Question

if a boy wishes to cut as many pieces of ropes of equal length as he can, from all the pieces that are 35m, 49m, 56m long. If he wants the pieces to be as long as possible and does not like to waste any rope, how long should each piece be?

Answer

**step1** Understanding the problem

The problem asks us to find the longest possible length for pieces of rope that can be cut from three different ropes, which are 35m, 49m, and 56m long. We also know that no rope should be wasted.
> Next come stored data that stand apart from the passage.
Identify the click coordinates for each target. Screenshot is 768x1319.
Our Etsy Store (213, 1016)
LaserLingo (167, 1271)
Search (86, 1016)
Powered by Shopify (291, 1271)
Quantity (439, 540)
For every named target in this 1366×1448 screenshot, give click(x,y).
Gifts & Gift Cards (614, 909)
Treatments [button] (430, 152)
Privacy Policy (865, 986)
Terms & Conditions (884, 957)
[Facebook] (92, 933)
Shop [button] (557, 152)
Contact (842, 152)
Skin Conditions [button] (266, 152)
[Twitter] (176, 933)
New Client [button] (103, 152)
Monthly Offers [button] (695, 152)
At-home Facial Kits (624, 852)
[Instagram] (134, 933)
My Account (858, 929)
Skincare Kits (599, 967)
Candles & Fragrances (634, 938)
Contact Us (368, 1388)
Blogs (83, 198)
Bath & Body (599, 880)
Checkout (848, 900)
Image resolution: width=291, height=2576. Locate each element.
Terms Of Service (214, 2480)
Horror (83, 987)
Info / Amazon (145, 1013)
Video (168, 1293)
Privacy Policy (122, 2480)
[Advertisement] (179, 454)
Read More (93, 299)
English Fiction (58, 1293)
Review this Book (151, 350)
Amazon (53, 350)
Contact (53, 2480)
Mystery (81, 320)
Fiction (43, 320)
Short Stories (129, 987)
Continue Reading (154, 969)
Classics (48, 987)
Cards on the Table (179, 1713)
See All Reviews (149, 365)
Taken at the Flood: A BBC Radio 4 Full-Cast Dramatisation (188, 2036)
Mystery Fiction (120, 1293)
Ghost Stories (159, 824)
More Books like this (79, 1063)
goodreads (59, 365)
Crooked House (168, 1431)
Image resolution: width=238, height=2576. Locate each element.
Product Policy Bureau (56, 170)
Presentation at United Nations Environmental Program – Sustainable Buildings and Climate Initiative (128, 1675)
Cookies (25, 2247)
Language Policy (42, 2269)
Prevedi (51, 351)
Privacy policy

This means the length of each cut piece must be a common factor of 35, 49, and 56. To make the pieces "as long as possible", we need to find the greatest common factor (GCF) of these three numbers.

**step2** Finding the factors of 35

Let's list all the numbers that can divide 35 without leaving a remainder. These are the factors of 35.
$$35 \div 1 = 35$$
$$35 \div 5 = 7$$
The factors of 35 are 1, 5, 7, and 35.

**step3** Finding the factors of 49

Next, let's list all the numbers that can divide 49 without leaving a remainder. These are the factors of 49.
$$49 \div 1 = 49$$
$$49 \div 7 = 7$$
The factors of 49 are 1, 7, and 49.

**step4** Finding the factors of 56

Now, let's list all the numbers that can divide 56 without leaving a remainder. These are the factors of 56.
$$56 \div 1 = 56$$
$$56 \div 2 = 28$$
$$56 \div 4 = 14$$
$$56 \div 7 = 8$$
The factors of 56 are 1, 2, 4, 7, 8, 14, 28, and 56.

**step5** Identifying the common factors

Let's compare the factors we found for each number:
Factors of 35: 1, 5, 7, 35
Factors of 49: 1, 7, 49
Factors of 56: 1, 2, 4, 7, 8, 14, 28, 56
The numbers that appear in all three lists are the common factors.
The common factors are 1 and 7.

**step6** Determining the greatest common factor

From the common factors (1 and 7), the greatest one is 7. This means the longest possible length for each piece of rope, without any waste, is 7 meters.